The idea for Dancers in the Parks came from the mixing of two streams of photographic interest. The largest part of my photo business is taking portraits for local dance studios and dance companies, which started in 2003 when my oldest daughter began dance in kindergarten. I happened to be in the studio waiting room when I overheard the owner and office administrator talking about offering portrait sessions for the first time in celebration of their studio’s ten year anniversary. I was mainly doing wedding and senior portraits at that time, so I offered to give it a try, and my love for dance photography began. I now consider it one of my duties in life to rid the world of pastel muslin backgrounds one dance studio at a time.
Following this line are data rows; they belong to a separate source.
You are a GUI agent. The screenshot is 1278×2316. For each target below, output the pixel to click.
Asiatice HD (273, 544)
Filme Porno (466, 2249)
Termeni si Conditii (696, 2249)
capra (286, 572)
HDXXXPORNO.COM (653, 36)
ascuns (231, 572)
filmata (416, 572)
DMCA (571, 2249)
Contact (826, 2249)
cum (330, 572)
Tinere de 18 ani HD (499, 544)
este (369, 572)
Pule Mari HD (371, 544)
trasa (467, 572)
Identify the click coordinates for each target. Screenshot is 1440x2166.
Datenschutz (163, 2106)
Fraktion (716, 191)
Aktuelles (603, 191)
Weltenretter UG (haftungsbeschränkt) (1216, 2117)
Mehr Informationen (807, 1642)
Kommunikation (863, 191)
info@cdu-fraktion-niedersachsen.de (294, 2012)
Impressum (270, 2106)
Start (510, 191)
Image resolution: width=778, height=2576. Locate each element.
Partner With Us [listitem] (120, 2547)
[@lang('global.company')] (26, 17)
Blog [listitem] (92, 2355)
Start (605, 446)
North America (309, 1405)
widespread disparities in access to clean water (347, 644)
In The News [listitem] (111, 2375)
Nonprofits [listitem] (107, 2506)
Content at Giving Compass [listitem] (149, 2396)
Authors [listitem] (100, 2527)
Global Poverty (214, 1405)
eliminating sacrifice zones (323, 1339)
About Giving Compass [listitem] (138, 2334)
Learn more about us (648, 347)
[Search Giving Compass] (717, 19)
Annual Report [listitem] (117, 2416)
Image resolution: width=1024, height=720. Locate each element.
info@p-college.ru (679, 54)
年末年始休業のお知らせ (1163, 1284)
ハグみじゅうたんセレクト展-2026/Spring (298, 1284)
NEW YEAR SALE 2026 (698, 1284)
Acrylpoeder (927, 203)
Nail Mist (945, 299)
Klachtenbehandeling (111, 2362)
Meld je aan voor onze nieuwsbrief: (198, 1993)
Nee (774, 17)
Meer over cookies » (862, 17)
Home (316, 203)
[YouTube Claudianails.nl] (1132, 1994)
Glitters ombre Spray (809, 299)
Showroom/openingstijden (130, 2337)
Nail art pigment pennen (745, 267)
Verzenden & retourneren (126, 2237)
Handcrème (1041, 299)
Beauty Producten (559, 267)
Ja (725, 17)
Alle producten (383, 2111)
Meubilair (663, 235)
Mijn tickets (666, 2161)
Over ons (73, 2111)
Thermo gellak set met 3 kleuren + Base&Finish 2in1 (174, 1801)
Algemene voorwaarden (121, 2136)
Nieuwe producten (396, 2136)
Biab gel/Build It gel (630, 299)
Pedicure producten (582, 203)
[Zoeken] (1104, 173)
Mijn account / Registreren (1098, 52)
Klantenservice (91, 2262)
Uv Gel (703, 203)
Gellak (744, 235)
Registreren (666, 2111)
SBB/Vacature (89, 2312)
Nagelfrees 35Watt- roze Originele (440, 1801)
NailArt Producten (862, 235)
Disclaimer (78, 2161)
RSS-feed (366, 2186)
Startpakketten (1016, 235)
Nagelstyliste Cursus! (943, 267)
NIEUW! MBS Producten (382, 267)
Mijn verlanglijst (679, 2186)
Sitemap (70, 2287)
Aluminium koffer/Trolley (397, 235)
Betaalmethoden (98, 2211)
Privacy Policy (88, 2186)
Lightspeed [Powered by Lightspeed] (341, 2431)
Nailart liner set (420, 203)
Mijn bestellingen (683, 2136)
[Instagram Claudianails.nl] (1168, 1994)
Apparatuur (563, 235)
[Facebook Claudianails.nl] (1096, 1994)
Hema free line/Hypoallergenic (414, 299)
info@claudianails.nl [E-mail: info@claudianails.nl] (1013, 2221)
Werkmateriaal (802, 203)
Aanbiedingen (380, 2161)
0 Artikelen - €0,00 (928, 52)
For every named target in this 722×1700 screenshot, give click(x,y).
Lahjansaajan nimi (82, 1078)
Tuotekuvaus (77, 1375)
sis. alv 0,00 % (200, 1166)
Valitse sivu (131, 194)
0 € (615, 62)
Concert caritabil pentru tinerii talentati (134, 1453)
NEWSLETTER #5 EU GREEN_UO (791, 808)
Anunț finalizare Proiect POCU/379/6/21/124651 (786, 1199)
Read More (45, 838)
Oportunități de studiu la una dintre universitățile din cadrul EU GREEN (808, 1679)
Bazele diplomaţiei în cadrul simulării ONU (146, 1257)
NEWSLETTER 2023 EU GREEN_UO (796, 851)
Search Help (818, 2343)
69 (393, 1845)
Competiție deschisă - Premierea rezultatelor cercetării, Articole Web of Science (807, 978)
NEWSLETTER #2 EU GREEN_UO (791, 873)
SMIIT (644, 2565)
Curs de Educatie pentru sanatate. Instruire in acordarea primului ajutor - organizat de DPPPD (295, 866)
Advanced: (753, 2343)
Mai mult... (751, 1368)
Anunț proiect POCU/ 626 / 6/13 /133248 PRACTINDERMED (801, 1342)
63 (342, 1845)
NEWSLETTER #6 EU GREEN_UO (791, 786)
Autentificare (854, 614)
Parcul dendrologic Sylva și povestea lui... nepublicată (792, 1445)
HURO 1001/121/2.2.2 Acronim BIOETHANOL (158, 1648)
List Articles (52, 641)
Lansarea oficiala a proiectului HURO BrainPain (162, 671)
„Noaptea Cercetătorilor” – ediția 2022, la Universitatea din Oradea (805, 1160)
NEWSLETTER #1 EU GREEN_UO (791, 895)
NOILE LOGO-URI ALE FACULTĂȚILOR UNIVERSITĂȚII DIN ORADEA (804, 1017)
The second stream is my love for helping people look with fresh eyes at the common places around them–those things that because of their familiarity and proximity become invisible. In 2006 I worked on a personal project called Day in the Life of Worcester, where I daily posted a photograph of what I found interesting in Worcester County. As a Worcester transplant, I attempted to show the natives that Worcester was a better place to live than they may have thought.

From these two streams came the idea to help people see the many green spaces in Worcester by adding an element of grace and beauty to scenes that are too often overlooked. I strongly believe in the importance of urban green spaces and environmental justice (see Why Urban Parks Matter), and this is my small attempt at shining light in a creative way.

I am grateful to Erin Stomski for her invaluable assistance on this project pushing it to the next level of professionalism, to the dancers who have come out of the woodwork (out of the internet, actually!) to volunteer their skills, and to Emily Stomski for her video work and extra eyes.